Dateien Online überprüfen lassen:

• Als erstes versteckte Dateien
  
  anzeigen lassen! (nur
  
  Punkt 1 durchführen!)

• Suche die Seite Virtustotal auf, klicke
  
  auf den Button „Durchsuchen“ und suche folgende Datei/Dateien:

• Lade nun nacheinander jede/alle Datei/Dateien hoch, und warte bis der Scan vorbei ist. (kann bis zu 2 Minuten
  
  dauern.)

• Poste im Anschluss das Ergebnis der Auswertung, alles abkopieren und in einen Beitrag
  
  einfügen.

• Wichtig: Auch die Größenangabe sowie den HASH mit kopieren!

Also:
Anleitung Avenger (by swandog46)

1.) Lade dir das Tool Avenger und speichere es auf dem Desktop:

http://saved.im/mzi3ndg3nta0/aven.jpg

2.) Das Programm so einstellen wie es auf dem Bild zu sehen ist.

Kopiere nun folgenden Text in das weiße Feld:
(bei -> "input script here")


3.) Schliesse nun alle Programme (vorher notfalls abspeichern!) und Browser-Fenster, nach dem Ausführen des Avengers

wird das System neu gestartet.


4.) Um den Avenger zu starten klicke auf -> Execute
Dann bestätigen mit "Yes" das der Rechner neu startet!

5.) Nachdem das System neu gestartet ist, findest du hier einen Report vom Avenger -> C:\avenger.txt
Öffne die Datei mit dem Editor und kopiere den gesamten Text in deinen Beitrag hier am Trojaner-Board.


Hijackthis, fixen:
öffne das HijackThis -- Button "scan" -- vor den nachfolgenden Einträge Häkchen setzen -- Button "Fix checked" -- PC neustarten
Beim fixen müssen alle Programme geschlossen sein!
(Falls vorhanden, Teatimer von Spyboot wie folgt deaktivieren:
Modus-->Erweiterte Modus-->Ja-->Werkzeuge-->Resident-->dHäkchen entfernen aus der "Resident "TeaTimer" (Schutz aller

Systemeinstellungen)->exit)

Malwarebytes Antimalware (MAM)
Anleitung&Download hier: http://www.trojaner-board.de/51187-m...i-malware.html
Falls der Download nicht klappt, bitte hierüber eine generische Version runterladen:
http://filepony.de/download-chameleon/
Danach bitte update der Signaturdateien (Reiter "Update" -> Suche nach Aktualisierungen")
Fullscan und alles bereinigen lassen!
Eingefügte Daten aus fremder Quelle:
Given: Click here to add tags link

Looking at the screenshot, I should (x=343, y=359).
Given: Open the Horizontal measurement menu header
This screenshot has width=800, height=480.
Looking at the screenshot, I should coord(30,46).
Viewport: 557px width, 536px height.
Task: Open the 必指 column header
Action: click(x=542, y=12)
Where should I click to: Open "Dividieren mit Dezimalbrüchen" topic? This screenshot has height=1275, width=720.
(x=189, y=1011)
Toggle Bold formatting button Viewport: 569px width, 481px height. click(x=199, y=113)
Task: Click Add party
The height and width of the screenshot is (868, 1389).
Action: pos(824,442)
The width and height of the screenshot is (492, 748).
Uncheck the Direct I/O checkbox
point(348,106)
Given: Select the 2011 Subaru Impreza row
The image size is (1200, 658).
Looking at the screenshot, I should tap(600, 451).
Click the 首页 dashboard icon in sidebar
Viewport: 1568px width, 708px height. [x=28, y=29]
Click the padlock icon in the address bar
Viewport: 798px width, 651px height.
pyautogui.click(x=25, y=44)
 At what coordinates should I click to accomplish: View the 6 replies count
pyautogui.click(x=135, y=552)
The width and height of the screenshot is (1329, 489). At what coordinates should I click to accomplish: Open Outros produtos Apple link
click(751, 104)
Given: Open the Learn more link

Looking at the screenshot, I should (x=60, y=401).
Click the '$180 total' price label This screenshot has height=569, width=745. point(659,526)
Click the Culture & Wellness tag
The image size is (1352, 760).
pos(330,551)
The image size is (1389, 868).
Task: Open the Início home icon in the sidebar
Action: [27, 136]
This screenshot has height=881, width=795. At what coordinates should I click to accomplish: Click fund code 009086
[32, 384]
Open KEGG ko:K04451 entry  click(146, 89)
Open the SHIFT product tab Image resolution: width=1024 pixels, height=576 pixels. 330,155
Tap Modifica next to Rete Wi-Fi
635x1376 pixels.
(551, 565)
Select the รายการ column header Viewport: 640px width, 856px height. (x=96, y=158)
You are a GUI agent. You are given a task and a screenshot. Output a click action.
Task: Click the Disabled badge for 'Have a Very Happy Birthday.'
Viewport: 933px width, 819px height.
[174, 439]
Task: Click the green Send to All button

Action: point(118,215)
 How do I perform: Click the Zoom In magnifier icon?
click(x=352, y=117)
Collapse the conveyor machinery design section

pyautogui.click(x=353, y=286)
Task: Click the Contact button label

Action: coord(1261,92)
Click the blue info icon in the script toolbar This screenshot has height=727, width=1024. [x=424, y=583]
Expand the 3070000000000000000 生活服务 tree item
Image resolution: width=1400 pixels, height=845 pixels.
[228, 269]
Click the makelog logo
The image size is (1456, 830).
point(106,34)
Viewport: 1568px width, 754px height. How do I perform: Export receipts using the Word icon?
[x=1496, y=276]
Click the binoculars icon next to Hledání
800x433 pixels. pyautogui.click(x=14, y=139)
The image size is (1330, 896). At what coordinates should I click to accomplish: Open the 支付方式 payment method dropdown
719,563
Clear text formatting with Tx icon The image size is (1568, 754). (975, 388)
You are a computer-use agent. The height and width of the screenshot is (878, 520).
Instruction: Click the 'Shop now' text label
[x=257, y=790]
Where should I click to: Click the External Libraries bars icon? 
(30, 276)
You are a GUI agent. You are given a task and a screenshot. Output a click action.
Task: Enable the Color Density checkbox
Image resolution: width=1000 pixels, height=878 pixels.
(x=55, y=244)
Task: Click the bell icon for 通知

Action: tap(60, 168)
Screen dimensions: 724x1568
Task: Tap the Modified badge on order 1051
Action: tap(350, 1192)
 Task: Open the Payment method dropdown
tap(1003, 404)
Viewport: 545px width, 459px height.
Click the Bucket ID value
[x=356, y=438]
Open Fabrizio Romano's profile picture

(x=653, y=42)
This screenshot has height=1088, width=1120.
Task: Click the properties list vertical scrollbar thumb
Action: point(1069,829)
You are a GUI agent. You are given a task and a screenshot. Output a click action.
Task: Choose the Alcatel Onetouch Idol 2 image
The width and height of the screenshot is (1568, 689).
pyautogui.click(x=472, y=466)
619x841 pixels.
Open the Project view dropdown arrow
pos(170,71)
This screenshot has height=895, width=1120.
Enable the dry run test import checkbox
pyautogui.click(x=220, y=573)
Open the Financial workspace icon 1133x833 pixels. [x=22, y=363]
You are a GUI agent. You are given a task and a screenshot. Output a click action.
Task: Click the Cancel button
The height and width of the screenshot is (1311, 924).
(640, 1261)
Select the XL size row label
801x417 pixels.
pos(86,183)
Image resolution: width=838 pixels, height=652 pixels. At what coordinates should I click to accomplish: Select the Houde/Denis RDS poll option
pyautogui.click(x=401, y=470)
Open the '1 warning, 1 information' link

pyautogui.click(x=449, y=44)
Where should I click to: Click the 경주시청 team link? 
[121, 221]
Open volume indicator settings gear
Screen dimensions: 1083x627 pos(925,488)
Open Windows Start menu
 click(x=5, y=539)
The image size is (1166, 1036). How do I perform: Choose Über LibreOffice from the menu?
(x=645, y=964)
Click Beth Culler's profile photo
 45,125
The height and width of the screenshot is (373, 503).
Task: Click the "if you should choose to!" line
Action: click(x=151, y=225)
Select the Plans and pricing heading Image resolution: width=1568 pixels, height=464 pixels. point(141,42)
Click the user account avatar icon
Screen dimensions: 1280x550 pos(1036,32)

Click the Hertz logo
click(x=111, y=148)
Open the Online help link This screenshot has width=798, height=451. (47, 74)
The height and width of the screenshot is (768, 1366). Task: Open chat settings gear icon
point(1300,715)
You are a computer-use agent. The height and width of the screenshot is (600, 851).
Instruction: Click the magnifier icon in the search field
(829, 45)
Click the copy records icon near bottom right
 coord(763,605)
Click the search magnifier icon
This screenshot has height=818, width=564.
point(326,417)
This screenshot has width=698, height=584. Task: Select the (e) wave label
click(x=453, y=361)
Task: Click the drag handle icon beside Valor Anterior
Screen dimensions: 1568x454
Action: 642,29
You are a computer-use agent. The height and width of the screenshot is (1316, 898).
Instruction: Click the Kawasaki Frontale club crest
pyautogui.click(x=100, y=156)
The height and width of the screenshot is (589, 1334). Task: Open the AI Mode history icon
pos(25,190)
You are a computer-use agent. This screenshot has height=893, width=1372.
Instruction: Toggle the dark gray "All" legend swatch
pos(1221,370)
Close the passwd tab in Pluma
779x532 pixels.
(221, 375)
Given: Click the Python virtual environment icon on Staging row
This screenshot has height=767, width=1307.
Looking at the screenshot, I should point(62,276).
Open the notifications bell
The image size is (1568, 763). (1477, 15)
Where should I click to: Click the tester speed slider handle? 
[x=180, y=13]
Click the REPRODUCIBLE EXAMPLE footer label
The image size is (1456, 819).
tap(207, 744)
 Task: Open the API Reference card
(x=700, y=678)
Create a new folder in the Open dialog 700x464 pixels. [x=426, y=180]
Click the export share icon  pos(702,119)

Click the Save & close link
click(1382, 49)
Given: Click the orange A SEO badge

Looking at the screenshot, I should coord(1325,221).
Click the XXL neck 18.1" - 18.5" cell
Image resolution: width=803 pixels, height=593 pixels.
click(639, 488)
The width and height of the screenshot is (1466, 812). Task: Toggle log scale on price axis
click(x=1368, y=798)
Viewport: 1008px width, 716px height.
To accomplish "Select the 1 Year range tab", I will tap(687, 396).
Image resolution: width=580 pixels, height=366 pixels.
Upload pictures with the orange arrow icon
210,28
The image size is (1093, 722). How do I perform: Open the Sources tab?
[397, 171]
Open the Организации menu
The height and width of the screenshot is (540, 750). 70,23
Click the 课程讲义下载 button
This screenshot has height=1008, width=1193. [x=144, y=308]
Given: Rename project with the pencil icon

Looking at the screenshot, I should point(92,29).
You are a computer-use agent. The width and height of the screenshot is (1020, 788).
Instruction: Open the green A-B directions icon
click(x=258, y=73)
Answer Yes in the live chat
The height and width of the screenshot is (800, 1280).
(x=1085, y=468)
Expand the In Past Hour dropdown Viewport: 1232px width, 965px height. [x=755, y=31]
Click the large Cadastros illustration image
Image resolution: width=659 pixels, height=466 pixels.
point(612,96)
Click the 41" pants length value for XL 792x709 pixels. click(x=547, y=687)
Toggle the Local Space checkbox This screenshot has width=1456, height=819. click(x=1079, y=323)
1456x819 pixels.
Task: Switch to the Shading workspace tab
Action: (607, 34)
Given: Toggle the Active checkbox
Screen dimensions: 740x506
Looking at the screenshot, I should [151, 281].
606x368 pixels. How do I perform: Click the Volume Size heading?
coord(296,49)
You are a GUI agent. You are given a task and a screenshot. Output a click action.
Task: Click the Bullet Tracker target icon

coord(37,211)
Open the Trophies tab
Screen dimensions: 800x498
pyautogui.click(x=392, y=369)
Log posten.

OTL
Lade Dir OTL von Oldtimer herunter (http://filepony.de/download-otl/) und speichere es auf Deinem Desktop

• Doppelklick auf die OTL.exe

• Vista/Win7 User: Rechtsklick auf die OTL.exe und "als Administrator ausführen" wählen

• Oben findest Du ein Kästchen mit Output. Wähle bitte Minimal Output

• Unter Extra Registry, wähle bitte Use SafeList

• Klicke nun auf Run Scan links oben

• Wenn der Scan beendet wurde werden 2 Logfiles erstellt (OTL.TXT und EXTRAS.TXT)

• Poste die Logfiles hier in den Thread

TDSS-Killer
Download und Anweisung unter: Wie werden Schadprogramme der Familie Rootkit.Win32.TDSS bekämpft?
Entpacke alle Dateien in einem eigenen Verzeichnis (z. B: C:\TDSS)!
Aufruf über den Explorer duch Doppelklick auf die TDSSKiller.exe.
Nach dem Start erscheint ein Fenster, dort dann "Start Scan".
Wenn der Scan fertig ist bitte "Report" anwählen. Es öffnet sich ein Fenster, den Text abkopieren und hier posten...

Chris

Hallo Chris!
erstmal herzlichen Dank, dass du Dich meinem Problem annimmst!!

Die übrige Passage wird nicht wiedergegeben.